Named XMMU J004243.6+412519, the object is 2.5 million light-years away. Its black hole probably has a mass 10 times that of our sun, and is devouring material from the star into a hot, rapidly rotating disk, which is emitting X-rays and subatomic particle jets that produce radio waves.

“This is, we think, the same mechanism at work in quasars at the cores of galaxies, where the black holes are millions of times more massive,” said research team leader Matthew Middleton at England’s University of Durham in a press release.

“However, in the smaller systems, things happen much more rapidly, giving us more data to help understand the physics at work.”

Learning more about this mechanism will help shed light on our early universe, when quasars are believed to have been important in the distribution of matter and energy.

So far, microquasars have only been detected in the Milky Way. Finding this bingeing black hole in Andromeda is a missing link that explains previously observed ultraluminous X-Ray sources (ULX), which astronomers thought were either large black holes eating slowly or smaller ones feeding rapidly.

“Obscuration within our galaxy makes it difficult to study the disks of these microquasars in the Milky Way, but finding one in a neighboring galaxy means we probably can find many more, thus helping our efforts to better understand their physics,” Middleton concluded.

The research was published in Nature on Dec. 12.

════════════════════

● **Complete the following**
(a) Reproduce verbatim the stretch of the Andromeda black hole article from "Named XMMU J004243.6+412519, the" through "matter and energy.".
(b) Answer these from the Andromeda black hole article:
(i) How far away is XMMU J004243.6+412519?
(ii) At which university is research team leader Matthew Middleton?
(iii) In which journal was the research published, and on what date?

════════════════════

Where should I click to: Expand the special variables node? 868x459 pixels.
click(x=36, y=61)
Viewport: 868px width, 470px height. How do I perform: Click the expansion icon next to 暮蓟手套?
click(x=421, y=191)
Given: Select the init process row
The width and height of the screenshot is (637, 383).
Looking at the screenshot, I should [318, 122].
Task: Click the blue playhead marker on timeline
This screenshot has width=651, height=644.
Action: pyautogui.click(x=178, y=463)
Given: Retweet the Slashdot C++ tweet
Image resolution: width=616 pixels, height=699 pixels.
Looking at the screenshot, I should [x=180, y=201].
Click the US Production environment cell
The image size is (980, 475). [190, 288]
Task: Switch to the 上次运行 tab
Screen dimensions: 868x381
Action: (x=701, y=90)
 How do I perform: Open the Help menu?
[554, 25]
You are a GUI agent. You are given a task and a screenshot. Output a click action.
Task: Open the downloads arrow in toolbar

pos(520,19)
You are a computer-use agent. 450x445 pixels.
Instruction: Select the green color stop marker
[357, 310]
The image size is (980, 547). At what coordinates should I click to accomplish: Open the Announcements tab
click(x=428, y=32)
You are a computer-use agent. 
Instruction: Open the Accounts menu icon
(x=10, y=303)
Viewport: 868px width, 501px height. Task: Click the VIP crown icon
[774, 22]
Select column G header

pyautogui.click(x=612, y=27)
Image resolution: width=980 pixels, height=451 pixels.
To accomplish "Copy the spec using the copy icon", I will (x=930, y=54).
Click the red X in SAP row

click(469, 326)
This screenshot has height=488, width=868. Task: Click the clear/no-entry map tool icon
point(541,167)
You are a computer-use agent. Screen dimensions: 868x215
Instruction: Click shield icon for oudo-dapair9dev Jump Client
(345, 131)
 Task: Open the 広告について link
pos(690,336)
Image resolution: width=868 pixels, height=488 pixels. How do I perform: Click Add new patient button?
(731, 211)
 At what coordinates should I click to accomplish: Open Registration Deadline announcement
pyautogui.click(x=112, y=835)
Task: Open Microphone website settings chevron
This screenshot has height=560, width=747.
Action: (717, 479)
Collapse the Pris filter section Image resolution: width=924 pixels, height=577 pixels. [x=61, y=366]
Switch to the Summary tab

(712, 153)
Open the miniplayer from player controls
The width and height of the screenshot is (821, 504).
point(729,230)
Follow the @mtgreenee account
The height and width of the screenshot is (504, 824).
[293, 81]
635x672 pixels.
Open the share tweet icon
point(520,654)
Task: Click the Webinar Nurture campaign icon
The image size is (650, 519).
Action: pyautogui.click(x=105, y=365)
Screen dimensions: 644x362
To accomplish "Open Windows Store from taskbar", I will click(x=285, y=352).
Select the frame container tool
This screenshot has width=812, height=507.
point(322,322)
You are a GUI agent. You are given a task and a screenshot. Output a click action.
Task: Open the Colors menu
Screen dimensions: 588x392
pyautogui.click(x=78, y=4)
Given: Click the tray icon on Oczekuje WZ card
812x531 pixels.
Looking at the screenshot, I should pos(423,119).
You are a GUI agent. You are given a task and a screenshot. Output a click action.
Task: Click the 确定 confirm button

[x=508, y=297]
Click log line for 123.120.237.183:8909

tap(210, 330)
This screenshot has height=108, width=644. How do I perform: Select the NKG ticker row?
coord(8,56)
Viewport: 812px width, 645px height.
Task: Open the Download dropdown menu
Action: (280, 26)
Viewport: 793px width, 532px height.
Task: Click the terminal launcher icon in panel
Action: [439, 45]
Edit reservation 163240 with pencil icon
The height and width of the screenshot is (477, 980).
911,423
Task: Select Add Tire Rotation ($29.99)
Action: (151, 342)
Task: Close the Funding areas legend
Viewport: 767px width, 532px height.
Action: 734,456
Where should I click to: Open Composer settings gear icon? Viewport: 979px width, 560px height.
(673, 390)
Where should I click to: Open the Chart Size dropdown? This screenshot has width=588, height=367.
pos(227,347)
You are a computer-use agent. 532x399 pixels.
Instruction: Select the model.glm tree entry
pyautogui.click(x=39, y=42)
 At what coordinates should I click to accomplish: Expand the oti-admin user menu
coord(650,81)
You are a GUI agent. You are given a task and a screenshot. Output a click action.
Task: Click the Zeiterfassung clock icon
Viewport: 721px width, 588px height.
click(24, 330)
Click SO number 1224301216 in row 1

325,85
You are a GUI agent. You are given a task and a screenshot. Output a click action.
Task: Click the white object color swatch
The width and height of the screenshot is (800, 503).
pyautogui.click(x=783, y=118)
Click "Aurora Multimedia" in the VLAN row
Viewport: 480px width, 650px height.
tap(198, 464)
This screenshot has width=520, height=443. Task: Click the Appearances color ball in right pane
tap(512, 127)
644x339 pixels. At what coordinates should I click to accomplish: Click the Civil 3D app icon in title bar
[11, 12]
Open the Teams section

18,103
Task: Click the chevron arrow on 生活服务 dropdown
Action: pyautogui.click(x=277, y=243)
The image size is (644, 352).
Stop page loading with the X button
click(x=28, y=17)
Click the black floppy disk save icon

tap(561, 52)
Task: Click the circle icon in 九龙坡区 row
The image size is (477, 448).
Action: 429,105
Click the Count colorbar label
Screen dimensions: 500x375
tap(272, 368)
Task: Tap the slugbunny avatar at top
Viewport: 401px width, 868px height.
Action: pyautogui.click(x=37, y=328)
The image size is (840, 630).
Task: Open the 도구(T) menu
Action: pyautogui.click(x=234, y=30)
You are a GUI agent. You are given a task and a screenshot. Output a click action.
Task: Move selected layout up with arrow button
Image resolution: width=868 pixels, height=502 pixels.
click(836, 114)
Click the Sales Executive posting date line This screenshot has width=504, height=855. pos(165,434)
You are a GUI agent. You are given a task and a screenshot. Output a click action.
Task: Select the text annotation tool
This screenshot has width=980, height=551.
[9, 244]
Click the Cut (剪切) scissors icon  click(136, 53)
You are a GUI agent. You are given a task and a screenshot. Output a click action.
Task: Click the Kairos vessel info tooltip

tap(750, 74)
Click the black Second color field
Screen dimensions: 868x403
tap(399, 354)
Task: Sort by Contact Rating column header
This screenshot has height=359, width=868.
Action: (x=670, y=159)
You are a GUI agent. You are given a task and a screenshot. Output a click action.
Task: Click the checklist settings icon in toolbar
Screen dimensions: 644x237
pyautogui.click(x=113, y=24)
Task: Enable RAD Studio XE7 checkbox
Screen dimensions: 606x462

════════════════════

● **Expected answers**
(a)
Named XMMU J004243.6+412519, the object is 2.5 million light-years away. Its black hole probably has a mass 10 times that of our sun, and is devouring material from the star into a hot, rapidly rotating disk, which is emitting X-rays and subatomic particle jets that produce radio waves.

“This is, we think, the same mechanism at work in quasars at the cores of galaxies, where the black holes are millions of times more massive,” said research team leader Matthew Middleton at England’s University of Durham in a press release.

“However, in the smaller systems, things happen much more rapidly, giving us more data to help understand the physics at work.”

Learning more about this mechanism will help shed light on our early universe, when quasars are believed to have been important in the distribution of matter and energy.

(b)
(i) 2.5 million light-years
(ii) England's University of Durham
(iii) Nature, on Dec. 12